Tem que gostar de poesia, da madrugada, de pássaros, do sol, da lua, do canto dos cantos, dos ventos e das canções da brisa.
            Deve ter amor, um grande amor por alguém, ou então sentir falta de não ter esse amor.
            Deve amar o próximo e respeitar a dor que os passantes levam consigo.
            Deve guardar segredo sem se sacrificar.
            Não é preciso que seja de primeira mão, nem é imprescindível que seja de segunda mão.
            Pode já ter sido enganado, pois todos os amigos são enganados.
            Não é preciso que seja puro, nem que seja de todo impuro, mas não deve ser vulgar.
            Deve ter um ideal e medo de perdê-lo e, no caso de assim não ser, deve sentir o grande vazio que isso deixa.
            Tem que  ter ressonâncias humanas e  seu principal objetivo deve ser o de ser amigo.
            Deve sentir o que as pessoas tristes sentem e compreender o imenso vazio dos solitários.
            Deve gostar de crianças e, se for preciso, voltar a ser criança para alegrá-las.
            Procura-se um amigo para gostar dos muitos gostarem. Que se comovam quando chamado de amigo.

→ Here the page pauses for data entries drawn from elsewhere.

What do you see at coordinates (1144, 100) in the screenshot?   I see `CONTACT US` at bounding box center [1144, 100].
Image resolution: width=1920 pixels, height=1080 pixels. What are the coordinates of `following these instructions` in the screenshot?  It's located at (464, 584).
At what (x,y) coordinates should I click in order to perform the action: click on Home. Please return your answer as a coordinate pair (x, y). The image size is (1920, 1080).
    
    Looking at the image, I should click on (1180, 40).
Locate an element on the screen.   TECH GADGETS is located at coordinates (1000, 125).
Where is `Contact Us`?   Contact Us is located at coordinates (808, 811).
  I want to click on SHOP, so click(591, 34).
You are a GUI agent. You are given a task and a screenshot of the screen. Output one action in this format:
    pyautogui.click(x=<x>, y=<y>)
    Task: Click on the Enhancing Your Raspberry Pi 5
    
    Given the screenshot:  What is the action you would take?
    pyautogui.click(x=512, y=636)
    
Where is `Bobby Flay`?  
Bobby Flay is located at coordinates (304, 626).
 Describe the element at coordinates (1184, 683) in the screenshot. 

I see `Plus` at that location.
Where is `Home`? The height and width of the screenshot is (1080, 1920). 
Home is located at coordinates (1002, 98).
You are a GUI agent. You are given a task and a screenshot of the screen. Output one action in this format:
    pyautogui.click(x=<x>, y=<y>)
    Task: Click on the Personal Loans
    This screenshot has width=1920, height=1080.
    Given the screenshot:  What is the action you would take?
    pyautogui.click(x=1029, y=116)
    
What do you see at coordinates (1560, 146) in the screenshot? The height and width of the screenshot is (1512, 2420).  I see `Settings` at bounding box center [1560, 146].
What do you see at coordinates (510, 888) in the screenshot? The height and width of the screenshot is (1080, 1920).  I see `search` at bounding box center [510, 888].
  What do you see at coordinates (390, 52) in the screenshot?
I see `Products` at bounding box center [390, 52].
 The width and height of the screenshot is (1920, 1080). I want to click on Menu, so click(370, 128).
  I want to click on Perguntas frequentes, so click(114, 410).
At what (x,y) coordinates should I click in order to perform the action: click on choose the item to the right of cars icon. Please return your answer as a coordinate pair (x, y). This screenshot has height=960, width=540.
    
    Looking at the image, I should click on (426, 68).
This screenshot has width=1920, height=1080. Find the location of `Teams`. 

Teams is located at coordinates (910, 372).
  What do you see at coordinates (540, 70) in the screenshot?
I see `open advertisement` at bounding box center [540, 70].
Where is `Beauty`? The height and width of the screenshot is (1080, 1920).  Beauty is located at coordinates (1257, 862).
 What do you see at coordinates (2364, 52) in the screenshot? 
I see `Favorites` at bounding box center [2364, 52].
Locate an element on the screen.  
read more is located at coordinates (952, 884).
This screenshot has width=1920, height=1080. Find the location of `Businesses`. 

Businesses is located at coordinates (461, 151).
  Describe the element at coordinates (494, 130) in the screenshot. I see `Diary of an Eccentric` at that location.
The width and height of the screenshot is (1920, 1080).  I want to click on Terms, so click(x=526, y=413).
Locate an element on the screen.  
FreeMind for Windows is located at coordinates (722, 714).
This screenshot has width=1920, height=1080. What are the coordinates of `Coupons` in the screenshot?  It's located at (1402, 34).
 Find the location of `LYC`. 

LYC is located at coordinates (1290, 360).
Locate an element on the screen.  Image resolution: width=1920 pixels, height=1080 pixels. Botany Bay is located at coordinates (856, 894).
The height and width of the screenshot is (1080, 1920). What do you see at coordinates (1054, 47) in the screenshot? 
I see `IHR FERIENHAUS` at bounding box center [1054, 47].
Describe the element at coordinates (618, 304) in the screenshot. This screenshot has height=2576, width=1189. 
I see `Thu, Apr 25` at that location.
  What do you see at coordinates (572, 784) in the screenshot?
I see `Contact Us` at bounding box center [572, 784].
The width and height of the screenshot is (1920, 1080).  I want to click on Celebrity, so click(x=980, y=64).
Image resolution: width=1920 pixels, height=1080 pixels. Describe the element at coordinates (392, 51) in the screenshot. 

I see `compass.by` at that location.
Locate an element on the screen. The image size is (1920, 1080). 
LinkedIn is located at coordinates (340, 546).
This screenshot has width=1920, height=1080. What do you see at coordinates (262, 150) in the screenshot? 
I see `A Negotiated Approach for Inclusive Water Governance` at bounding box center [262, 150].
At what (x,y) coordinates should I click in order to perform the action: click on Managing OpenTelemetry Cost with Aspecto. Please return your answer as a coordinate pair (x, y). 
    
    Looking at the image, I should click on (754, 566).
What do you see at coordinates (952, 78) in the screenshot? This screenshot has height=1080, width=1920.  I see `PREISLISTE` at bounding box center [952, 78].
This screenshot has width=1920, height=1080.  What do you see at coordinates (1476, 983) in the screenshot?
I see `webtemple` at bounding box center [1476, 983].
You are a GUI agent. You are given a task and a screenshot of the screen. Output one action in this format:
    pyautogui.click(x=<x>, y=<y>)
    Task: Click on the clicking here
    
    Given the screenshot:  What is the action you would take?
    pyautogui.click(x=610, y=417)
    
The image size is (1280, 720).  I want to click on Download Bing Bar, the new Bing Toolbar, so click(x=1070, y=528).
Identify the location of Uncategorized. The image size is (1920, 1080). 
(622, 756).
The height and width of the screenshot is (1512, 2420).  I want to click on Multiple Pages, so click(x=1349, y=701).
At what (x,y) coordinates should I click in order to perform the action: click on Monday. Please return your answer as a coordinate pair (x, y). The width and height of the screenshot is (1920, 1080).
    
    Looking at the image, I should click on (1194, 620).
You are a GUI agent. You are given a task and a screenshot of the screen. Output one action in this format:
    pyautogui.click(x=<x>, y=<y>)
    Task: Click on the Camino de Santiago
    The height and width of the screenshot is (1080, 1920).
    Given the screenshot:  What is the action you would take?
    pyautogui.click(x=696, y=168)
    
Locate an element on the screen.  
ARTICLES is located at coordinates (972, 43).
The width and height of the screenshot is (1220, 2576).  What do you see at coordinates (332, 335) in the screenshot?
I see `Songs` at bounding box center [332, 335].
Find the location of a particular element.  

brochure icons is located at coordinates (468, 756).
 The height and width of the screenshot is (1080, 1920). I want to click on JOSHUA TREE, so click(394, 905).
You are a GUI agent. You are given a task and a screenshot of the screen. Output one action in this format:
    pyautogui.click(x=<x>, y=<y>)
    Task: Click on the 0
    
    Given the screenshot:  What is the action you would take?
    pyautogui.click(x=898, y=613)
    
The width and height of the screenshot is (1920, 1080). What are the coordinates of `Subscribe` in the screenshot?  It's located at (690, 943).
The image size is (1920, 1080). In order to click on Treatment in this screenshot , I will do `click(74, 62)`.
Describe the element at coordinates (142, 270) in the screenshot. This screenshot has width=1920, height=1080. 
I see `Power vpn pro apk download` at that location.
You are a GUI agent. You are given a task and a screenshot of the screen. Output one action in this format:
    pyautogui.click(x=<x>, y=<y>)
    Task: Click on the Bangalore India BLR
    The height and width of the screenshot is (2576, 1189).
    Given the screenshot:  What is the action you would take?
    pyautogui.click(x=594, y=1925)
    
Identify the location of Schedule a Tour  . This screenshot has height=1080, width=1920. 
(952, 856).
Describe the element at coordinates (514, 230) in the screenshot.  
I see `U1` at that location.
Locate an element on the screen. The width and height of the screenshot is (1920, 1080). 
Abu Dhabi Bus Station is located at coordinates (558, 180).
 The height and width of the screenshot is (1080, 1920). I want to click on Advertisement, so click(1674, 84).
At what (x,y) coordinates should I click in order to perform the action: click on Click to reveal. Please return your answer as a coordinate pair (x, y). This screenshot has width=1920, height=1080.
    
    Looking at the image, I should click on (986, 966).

            Que saiba conversar de coisas simples, de orvalho, de grandes chuvas e de recordações da infância".
           

Eu gosto de levar poesias, poemas, letras de músicas até vocês. Eu sempre espero que elas sensibilizem e amoleçam um pouco corações que porventura possam estar duros. Eu sempre espero que a beleza das palavras do artista leve um pouco de colorido a um possível dia cinza.

Eu sempre espero que as coisas boas sobre as quais eles falam possam não se distanciar tanto das coisas que a realidade apresenta, porque eu sempre espero que a gente possa dar um jeito de blindar com aço o pessimismo para que ele não vaze.

Aliás, já notaram como é chato conversar com pessimistas?

Por isso, quando resolverem conversar, escolham fazê-lo com quem lhes faz bem. Escolham pessoas simples e sensíveis. Essas costumam ser as melhores. Pessoas boas de coração, que não complicam muito, não ficam procurando pelo em ovos e muito menos colocando mais lenha na sua já enorme fogueira.

Pessoas que lhe digam “calma! Tudo vai dar certo”, mesmo quando você já sabe que não será assim. É que o mais importante, às vezes, não é se dará ou não certo, mas é aquele segundo no qual ela ajudou você a acreditar que daria. Porque nesse segundo você respirou fundo e teve esperanças e a esperança continua sendo aquela luz no fim do túnel que costuma fazer com que a gente lute para atravessá-lo.

Nos resgata do negativismo e nos dá munição para mais um tanto de caminhada.

Para terminar, fiquem com o final do poema de Vinícius:

 

           "Precisa-se de um amigo para não enlouquecer, para contar o que se viu de belo e triste durante o dia. Dos anseios e das realizações, dos sonhos e da realidade.
            Deve gostar de ruas desertas, de poças de água e dos caminhos molhados, de beira de estrada, de mato depois da chuva, de se deitar no capim.
            Precisa-se de um amigo que diga que vale a pena viver, não porque a vida é bela, mas porque se tem um amigo.
            Precisa-se de um amigo para se parar de chorar.
            Para não se viver debruçado no passado em busca de memórias perdidas.
            Que bata nos ombros sorrindo e chorando, mas que nos chame de amigo, para se ter consciência de que ainda se vive.
            Precisa-se de um amigo para se deixar de ser só!"